WHAT THE EXERCISE ASKS -
Copy out each of the records below line for line, changing nothing.

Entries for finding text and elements
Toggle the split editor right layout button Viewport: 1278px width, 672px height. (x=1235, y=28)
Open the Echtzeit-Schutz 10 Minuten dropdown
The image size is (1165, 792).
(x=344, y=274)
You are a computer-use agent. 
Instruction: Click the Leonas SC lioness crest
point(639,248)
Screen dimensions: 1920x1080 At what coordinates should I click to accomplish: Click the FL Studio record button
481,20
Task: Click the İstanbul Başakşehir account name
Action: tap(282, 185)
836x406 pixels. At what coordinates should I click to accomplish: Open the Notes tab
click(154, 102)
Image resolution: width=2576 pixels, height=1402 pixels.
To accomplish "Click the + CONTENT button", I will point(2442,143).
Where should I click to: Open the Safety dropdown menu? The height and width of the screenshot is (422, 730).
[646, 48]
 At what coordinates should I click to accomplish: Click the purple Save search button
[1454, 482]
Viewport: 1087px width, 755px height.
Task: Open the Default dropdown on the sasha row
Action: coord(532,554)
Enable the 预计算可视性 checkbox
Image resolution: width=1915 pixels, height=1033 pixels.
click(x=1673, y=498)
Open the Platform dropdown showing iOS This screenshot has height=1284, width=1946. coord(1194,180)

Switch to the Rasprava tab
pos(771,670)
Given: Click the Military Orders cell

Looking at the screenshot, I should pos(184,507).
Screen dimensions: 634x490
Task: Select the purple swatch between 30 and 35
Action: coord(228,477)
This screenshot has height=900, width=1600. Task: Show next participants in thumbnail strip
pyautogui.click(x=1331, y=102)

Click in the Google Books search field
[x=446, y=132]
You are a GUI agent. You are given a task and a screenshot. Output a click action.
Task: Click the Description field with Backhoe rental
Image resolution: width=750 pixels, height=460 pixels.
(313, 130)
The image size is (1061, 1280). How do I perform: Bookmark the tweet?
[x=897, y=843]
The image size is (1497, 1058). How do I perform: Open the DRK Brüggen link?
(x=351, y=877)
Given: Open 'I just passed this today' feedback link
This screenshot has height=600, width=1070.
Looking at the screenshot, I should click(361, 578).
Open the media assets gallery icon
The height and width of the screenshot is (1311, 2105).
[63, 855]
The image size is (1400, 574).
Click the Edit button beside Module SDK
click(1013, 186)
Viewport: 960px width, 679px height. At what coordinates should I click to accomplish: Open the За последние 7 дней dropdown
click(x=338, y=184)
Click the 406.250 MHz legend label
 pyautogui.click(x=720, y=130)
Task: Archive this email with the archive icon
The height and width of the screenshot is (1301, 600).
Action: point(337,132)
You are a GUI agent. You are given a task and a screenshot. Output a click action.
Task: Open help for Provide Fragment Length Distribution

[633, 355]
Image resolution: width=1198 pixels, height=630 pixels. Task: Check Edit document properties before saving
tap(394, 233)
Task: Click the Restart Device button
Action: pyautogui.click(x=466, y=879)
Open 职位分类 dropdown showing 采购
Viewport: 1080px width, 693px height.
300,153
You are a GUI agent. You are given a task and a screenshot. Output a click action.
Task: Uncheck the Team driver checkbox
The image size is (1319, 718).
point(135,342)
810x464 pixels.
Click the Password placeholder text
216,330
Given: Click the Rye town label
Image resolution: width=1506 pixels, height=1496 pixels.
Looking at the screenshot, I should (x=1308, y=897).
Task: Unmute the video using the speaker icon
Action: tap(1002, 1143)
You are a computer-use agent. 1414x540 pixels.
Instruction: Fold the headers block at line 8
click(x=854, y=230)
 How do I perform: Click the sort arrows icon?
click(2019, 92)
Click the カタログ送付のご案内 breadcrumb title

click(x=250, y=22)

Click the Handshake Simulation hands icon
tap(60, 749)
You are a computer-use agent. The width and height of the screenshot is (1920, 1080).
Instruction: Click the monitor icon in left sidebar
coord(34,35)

OUTPUT -
Toggle the split editor right layout button Viewport: 1278px width, 672px height. (x=1235, y=28)
Open the Echtzeit-Schutz 10 Minuten dropdown
The image size is (1165, 792).
(x=344, y=274)
You are a computer-use agent. 
Instruction: Click the Leonas SC lioness crest
point(639,248)
Screen dimensions: 1920x1080 At what coordinates should I click to accomplish: Click the FL Studio record button
481,20
Task: Click the İstanbul Başakşehir account name
Action: tap(282, 185)
836x406 pixels. At what coordinates should I click to accomplish: Open the Notes tab
click(154, 102)
Image resolution: width=2576 pixels, height=1402 pixels.
To accomplish "Click the + CONTENT button", I will point(2442,143).
Where should I click to: Open the Safety dropdown menu? The height and width of the screenshot is (422, 730).
[646, 48]
 At what coordinates should I click to accomplish: Click the purple Save search button
[1454, 482]
Viewport: 1087px width, 755px height.
Task: Open the Default dropdown on the sasha row
Action: coord(532,554)
Enable the 预计算可视性 checkbox
Image resolution: width=1915 pixels, height=1033 pixels.
click(x=1673, y=498)
Open the Platform dropdown showing iOS This screenshot has height=1284, width=1946. coord(1194,180)

Switch to the Rasprava tab
pos(771,670)
Given: Click the Military Orders cell

Looking at the screenshot, I should pos(184,507).
Screen dimensions: 634x490
Task: Select the purple swatch between 30 and 35
Action: coord(228,477)
This screenshot has height=900, width=1600. Task: Show next participants in thumbnail strip
pyautogui.click(x=1331, y=102)

Click in the Google Books search field
[x=446, y=132]
You are a GUI agent. You are given a task and a screenshot. Output a click action.
Task: Click the Description field with Backhoe rental
Image resolution: width=750 pixels, height=460 pixels.
(313, 130)
The image size is (1061, 1280). How do I perform: Bookmark the tweet?
[x=897, y=843]
The image size is (1497, 1058). How do I perform: Open the DRK Brüggen link?
(x=351, y=877)
Given: Open 'I just passed this today' feedback link
This screenshot has height=600, width=1070.
Looking at the screenshot, I should click(361, 578).
Open the media assets gallery icon
The height and width of the screenshot is (1311, 2105).
[63, 855]
The image size is (1400, 574).
Click the Edit button beside Module SDK
click(1013, 186)
Viewport: 960px width, 679px height. At what coordinates should I click to accomplish: Open the За последние 7 дней dropdown
click(x=338, y=184)
Click the 406.250 MHz legend label
 pyautogui.click(x=720, y=130)
Task: Archive this email with the archive icon
The height and width of the screenshot is (1301, 600).
Action: point(337,132)
You are a GUI agent. You are given a task and a screenshot. Output a click action.
Task: Open help for Provide Fragment Length Distribution

[633, 355]
Image resolution: width=1198 pixels, height=630 pixels. Task: Check Edit document properties before saving
tap(394, 233)
Task: Click the Restart Device button
Action: pyautogui.click(x=466, y=879)
Open 职位分类 dropdown showing 采购
Viewport: 1080px width, 693px height.
300,153
You are a GUI agent. You are given a task and a screenshot. Output a click action.
Task: Uncheck the Team driver checkbox
The image size is (1319, 718).
point(135,342)
810x464 pixels.
Click the Password placeholder text
216,330
Given: Click the Rye town label
Image resolution: width=1506 pixels, height=1496 pixels.
Looking at the screenshot, I should (x=1308, y=897).
Task: Unmute the video using the speaker icon
Action: tap(1002, 1143)
You are a computer-use agent. 1414x540 pixels.
Instruction: Fold the headers block at line 8
click(x=854, y=230)
 How do I perform: Click the sort arrows icon?
click(2019, 92)
Click the カタログ送付のご案内 breadcrumb title

click(x=250, y=22)

Click the Handshake Simulation hands icon
tap(60, 749)
You are a computer-use agent. The width and height of the screenshot is (1920, 1080).
Instruction: Click the monitor icon in left sidebar
coord(34,35)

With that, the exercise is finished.